Monday, March 10, 2014

The jig is up

My picture frame did not fit really nicely. It had its gaps. Now, I am used to furniture. If furniture does not fit well I tweak it a little. With picture frames it is another thing completely. As I said, when I laid this thing out I had very primitive tools.  But when I was a lowly Officer Candidate in the U.S. Air Force there were three possible answers to any question: yes sir, no sir, no excuse sir!  In this case the correct answer is the third -- no excuse, sir. The frame did not fit.

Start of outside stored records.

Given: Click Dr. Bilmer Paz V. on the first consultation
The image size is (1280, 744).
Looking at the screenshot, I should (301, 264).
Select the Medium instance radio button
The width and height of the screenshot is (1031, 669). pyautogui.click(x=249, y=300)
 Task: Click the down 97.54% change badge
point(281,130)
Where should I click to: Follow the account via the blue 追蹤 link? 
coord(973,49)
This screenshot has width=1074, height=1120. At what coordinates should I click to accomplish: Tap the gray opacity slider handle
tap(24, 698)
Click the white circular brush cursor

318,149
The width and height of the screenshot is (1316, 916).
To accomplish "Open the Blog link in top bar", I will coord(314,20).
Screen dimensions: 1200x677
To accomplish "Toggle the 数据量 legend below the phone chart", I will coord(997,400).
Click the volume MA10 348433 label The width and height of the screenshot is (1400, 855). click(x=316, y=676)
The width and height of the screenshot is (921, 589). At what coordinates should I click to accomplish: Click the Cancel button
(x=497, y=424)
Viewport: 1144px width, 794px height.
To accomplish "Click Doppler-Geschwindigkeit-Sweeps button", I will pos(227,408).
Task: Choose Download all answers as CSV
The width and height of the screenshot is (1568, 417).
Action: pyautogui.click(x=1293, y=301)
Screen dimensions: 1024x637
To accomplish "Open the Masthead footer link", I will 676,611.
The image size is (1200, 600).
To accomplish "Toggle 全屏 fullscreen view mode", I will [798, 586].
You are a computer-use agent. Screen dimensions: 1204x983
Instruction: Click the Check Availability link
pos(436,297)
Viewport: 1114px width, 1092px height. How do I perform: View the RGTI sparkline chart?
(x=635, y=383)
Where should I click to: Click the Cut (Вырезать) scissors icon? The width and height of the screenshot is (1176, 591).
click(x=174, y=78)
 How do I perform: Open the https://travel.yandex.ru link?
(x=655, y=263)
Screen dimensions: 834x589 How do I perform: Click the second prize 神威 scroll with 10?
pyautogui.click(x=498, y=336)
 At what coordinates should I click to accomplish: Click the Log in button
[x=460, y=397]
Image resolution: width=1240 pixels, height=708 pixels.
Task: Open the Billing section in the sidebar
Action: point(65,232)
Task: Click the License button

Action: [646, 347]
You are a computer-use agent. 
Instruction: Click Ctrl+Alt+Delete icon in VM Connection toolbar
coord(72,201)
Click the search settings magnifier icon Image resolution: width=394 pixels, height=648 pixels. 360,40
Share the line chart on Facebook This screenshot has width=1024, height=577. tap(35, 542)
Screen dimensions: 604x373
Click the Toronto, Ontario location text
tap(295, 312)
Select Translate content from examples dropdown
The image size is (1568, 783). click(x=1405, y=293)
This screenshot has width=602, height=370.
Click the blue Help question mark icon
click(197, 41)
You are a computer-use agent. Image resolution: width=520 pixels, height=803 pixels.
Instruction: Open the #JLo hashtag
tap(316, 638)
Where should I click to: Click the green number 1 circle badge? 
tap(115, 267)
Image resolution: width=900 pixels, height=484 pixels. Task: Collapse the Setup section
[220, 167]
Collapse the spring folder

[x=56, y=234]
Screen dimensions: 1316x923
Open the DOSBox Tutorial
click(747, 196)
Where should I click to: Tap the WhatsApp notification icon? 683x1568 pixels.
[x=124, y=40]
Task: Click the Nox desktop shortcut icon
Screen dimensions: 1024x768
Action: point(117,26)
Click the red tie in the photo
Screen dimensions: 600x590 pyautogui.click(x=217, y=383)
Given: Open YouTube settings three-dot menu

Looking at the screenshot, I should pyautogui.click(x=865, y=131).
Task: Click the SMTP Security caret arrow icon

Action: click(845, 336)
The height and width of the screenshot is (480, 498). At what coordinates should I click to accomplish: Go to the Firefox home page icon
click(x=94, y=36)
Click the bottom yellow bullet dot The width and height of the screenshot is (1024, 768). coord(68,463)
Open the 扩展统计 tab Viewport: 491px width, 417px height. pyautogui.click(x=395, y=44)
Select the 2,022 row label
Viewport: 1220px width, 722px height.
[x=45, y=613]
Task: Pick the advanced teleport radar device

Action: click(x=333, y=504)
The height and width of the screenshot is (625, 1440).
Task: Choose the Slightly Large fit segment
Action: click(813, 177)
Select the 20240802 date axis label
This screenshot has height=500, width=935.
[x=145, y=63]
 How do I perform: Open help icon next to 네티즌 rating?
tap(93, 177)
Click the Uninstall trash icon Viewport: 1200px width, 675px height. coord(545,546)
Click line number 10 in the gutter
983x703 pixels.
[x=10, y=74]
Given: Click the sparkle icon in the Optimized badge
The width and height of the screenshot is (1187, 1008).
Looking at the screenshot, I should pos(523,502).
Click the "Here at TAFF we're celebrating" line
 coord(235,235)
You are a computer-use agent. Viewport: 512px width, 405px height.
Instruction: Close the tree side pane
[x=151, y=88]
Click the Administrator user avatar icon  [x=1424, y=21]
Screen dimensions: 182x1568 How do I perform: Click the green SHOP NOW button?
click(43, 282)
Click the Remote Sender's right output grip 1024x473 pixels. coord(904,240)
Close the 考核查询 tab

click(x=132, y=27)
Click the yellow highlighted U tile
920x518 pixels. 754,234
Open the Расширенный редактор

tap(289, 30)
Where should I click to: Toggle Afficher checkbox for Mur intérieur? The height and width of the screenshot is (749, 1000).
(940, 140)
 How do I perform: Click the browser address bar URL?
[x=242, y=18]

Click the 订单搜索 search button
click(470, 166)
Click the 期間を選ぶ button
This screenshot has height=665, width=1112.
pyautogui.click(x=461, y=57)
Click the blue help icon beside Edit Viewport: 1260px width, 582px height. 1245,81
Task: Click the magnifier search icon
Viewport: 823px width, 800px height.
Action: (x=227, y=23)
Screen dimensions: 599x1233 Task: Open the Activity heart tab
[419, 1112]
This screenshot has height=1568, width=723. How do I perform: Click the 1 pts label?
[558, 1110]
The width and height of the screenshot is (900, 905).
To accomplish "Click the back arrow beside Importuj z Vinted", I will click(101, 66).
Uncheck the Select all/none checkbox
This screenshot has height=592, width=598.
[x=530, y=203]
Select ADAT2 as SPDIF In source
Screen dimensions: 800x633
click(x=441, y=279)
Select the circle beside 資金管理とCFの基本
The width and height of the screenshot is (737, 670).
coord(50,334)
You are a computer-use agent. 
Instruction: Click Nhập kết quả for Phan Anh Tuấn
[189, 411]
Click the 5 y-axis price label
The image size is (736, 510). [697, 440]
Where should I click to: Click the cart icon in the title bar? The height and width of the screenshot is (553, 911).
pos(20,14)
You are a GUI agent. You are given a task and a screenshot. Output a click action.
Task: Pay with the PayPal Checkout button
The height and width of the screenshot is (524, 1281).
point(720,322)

Fortunately it came to me that I was neglecting a VIT (very important tool), namely the miter gauge (Britons read mitre gauge) that came with the bandsaw. This is just a very large protractor.
Beacuse it is so large, it is much more accurate than most store-bought protractors. I have a reasonably accurate shop protractor and I used that to lay out my shooting jig. But inexplicably the left side was off. By at least two degrees. When you are doing picture frames two degrees is suicide; it will never line up.  The right side was perfect; again inexplicably. There was nothing for it but to rebuild the jig. So I got a fresh piece of wood. Now I hate power tools, but I used the bandsaw (and its miter gauge) to get it right. No use introducing extra errors of hand wobble at this point.

Here is the new jig in action:
Ah, but there is more. All the lengths, inside and outside, must match. Elementary, my Dear Watson (which Sherlock Holmes never said. He said "elementary" any number of times; he said "my dear Watson" even more. Never did he put the two together). So we have a lot of fiddling (because it wasn't cut right in the first place)  to do and it is sometimes frustrating.  The shooting jig has no fine adjustment. I am enough  of a machinist to resent this! Version 2.0 will overcome all these faults. Darned if I know how yet.

But on to successes. The carving process left gouge marks all over the place. So I ground up a form tool out of a piece of old hacksaw blade. I collect old hacksaw blades for just such a purpose. I made  a paper template, ground the thing on a Dremel tool, and adjusted as I went along.

The left end of the tool rides on the straight edge of the molding. The tool shapes the molding. I use it by hand, although I could cobble up a scratch stock (q.g) to do it. By a remarkable piece of serendipity the other end of the tool, a conventional factory rounded edge, is just right to smooth out the middle. So we make progress. Very slowly, to be sure.